Não se vende ar nestes gelados

Entrevista ao Diretor-Geral da Haagen Dazs

Texto publicado no Dinheiro Vivo
Fotografia de Álvaro Isidoro/Global Imagens

O doce de leite e o strawberry cheesecake, os sabores mais vendidos pela Häagen-Dazs no mundo inteiro e em Portugal também, resistiram à crise e à concorrência das outras marcas de gelados, mesmo as que, nos últimos anos, abriram portas em pleno Chiado, o bastião da marca norte-americana em Lisboa.

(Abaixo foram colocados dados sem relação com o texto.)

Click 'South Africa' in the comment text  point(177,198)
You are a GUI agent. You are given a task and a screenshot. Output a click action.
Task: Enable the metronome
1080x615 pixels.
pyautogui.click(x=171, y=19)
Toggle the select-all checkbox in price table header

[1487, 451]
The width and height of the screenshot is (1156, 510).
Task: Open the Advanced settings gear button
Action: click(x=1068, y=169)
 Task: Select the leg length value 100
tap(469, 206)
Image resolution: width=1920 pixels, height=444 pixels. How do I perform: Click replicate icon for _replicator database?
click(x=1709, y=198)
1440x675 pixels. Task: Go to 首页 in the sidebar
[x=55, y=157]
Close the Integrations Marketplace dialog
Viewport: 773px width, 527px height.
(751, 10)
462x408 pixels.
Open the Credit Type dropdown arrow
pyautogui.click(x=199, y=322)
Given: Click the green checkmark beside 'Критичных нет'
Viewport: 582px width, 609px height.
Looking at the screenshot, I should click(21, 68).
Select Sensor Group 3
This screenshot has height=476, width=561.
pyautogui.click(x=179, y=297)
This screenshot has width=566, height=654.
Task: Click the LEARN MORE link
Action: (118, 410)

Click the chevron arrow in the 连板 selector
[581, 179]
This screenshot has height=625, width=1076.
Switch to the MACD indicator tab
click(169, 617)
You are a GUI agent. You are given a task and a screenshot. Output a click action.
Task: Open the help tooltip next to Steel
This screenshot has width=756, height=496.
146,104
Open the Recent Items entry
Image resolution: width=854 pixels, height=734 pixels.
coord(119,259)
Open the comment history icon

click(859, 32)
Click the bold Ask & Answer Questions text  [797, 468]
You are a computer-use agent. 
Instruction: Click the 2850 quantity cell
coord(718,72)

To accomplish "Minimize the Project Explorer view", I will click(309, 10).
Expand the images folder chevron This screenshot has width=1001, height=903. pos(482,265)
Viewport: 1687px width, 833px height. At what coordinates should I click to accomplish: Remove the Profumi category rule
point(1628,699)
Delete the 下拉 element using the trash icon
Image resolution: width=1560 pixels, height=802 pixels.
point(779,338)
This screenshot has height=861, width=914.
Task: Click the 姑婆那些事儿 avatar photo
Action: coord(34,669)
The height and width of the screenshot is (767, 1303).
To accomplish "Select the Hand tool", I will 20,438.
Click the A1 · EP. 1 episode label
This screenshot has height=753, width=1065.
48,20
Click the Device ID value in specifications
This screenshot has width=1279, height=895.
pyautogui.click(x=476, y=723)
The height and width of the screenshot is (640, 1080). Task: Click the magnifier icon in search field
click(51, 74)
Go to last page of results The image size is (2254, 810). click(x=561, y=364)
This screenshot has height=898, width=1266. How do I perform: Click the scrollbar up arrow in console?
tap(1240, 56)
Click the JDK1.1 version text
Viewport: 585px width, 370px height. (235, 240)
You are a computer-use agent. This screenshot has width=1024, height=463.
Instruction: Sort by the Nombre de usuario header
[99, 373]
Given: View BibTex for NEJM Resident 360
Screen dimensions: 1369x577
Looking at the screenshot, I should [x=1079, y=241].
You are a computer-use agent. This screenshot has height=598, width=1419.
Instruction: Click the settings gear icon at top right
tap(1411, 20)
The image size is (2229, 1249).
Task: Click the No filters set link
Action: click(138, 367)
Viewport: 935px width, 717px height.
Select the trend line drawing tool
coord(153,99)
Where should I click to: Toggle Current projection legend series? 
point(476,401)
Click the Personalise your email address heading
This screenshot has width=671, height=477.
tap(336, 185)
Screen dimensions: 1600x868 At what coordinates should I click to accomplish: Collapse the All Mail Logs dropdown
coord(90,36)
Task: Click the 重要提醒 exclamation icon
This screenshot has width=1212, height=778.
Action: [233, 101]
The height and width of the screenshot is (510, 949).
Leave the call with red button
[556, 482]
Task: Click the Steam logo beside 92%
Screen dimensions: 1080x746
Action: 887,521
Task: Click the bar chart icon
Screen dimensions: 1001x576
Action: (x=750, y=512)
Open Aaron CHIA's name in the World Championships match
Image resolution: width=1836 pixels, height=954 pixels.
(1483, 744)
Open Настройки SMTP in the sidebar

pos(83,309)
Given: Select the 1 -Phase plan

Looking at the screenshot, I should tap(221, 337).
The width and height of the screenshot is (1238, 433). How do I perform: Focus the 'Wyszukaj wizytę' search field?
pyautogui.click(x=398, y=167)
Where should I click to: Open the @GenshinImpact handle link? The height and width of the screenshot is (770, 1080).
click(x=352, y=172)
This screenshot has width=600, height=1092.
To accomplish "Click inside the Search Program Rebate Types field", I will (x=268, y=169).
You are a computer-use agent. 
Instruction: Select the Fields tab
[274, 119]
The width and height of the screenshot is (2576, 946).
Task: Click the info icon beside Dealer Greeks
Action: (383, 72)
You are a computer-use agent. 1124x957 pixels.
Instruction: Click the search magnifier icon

Segundo Manuel Fezas Vital, o administrador da Häagen-Dazs Portugal, apesar da conjuntura económica, os portugueses mantiveram pequenos prazeres e consumos de impulso, como o de comer um gelado. A empresa fechará 2013 com um EBITDA (resultados antes de juros, impostos, depreciações e amortizações) de 450 mil euros, 20% acima do previsto. Já para o próximo ano, a expectativa é manter ou crescer ligeiramente, “o que já é um objetivo ambicioso, considerando a retração do consumo”, explicou ao Dinheiro Vivo Manuel Fezas Vital.

A Häagen-Dazs concorre diretamente com as marcas Ben & Jerry’s e Baskin Robbins, sendo, segundo o administrador-delegado da empresa em Portugal, líder neste segmento, mas também disputa quota com a Santini ou a Amorino, que abriram lojas na Baixa de Lisboa. “Não sentimos a concorrência. No ano de abertura do Santini no Chiado até crescemos”, explica Manuel Fezas Vital. Este responsável atribui esta performance à qualidade dos seus produtos. “Os gelados incorporam sempre ar, um estabilizante, que é o que permite unir os ingredientes. O ar não se vende, é de borla. Os nossos gelados têm uma menor percentagem de ar do que os da concorrência, pelo que incorporam mais produto. Isso torna os nossos gelados mais densos e cremosos, quase que se mastigam”, defende Fezas Vital.

A Häagen-Dazs conta com uma rede de 11 lojas em Portugal, tendo por objetivo crescer até às 20. Quando? Dependerá das oportunidades de localização. Depois do encerramento da primeira loja da marca, na Rua Paiva Andrade, no Chiado, a prioridade é abrir duas lojas na Baixa de Lisboa. Uma na Rua Garrett e outra entre o Rossio e a Rua Augusta. “O investimento nas duas lojas será de aproximadamente 500 mil euros”, explicou o gestor.

O negócio em Portugal – exploração das lojas e distribuição pelo retalho – é controlado por três sócios: António Vieira de Almeida, Pedro van Zeller e Miguel Poppe.